(Exercise details) Every record below is to be restated word for word, and no picture is to be copied.

----- Data for this exercise

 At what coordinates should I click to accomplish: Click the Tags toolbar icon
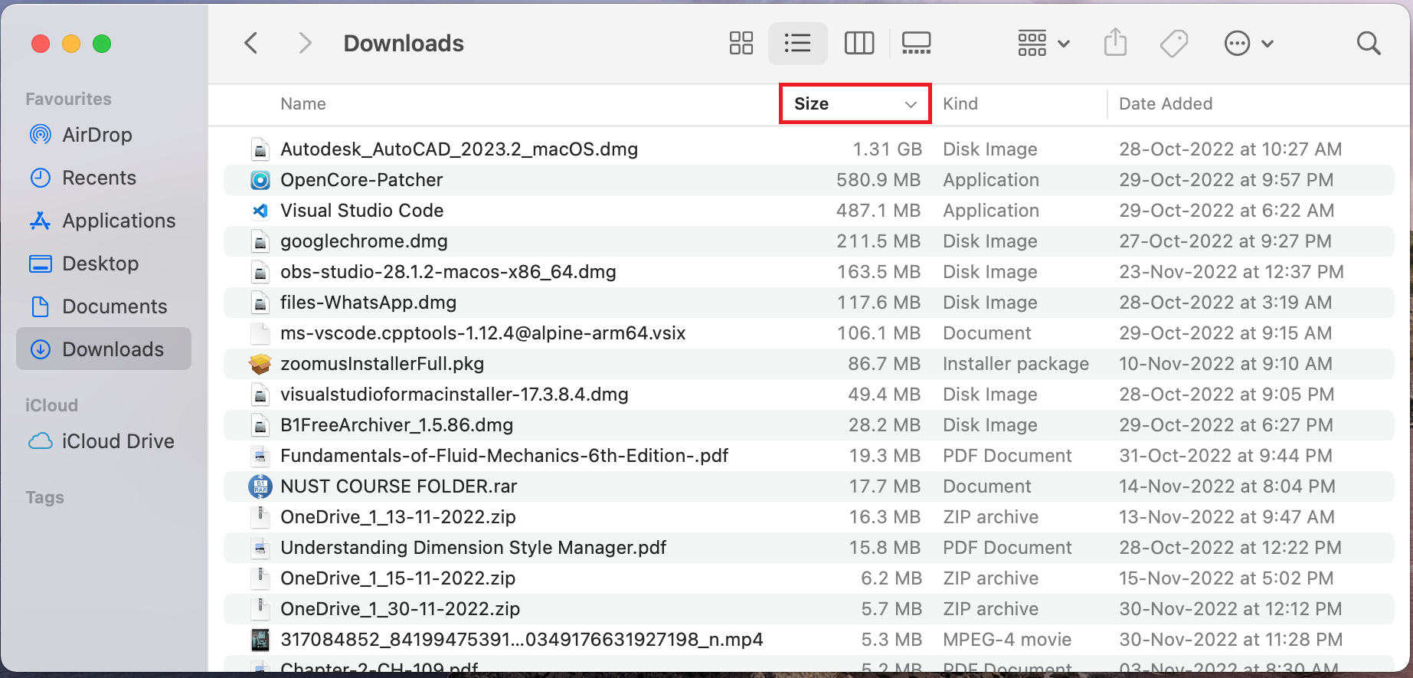coord(1173,43)
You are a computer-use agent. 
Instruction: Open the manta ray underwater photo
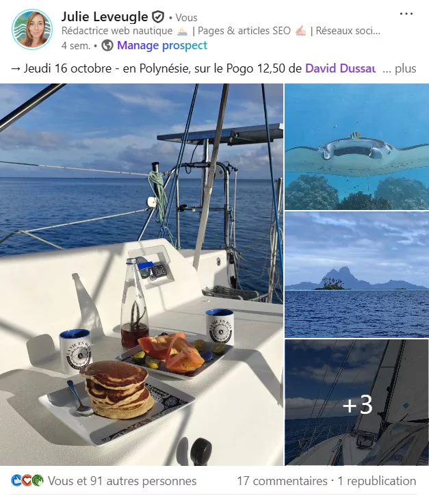357,146
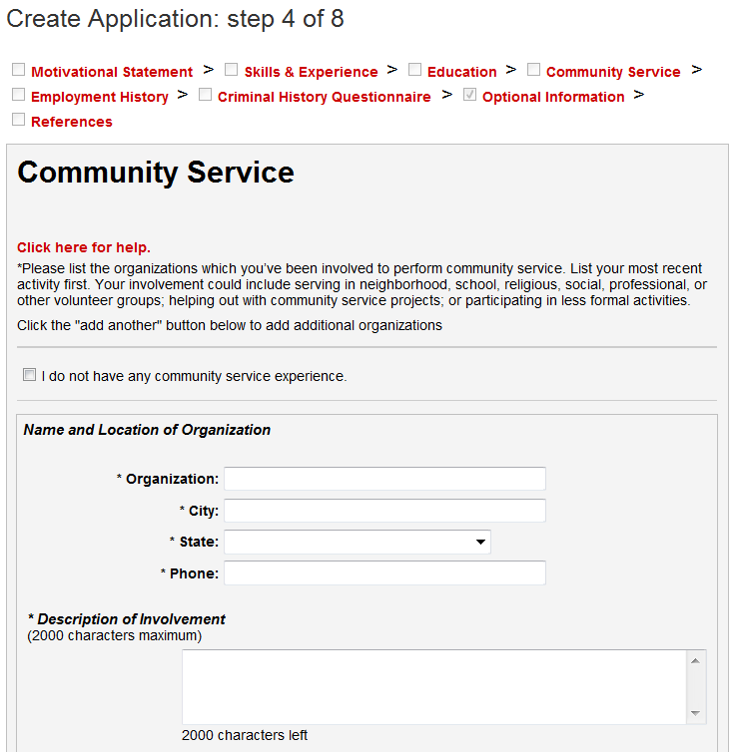
Task: Open the Optional Information step
Action: [553, 97]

----------

(Answer section)
 At what coordinates should I click to accomplish: Click the Tags toolbar icon
coord(1173,43)
You are a computer-use agent. 
Instruction: Open the manta ray underwater photo
357,146
Task: Open the Optional Information step
Action: [553, 97]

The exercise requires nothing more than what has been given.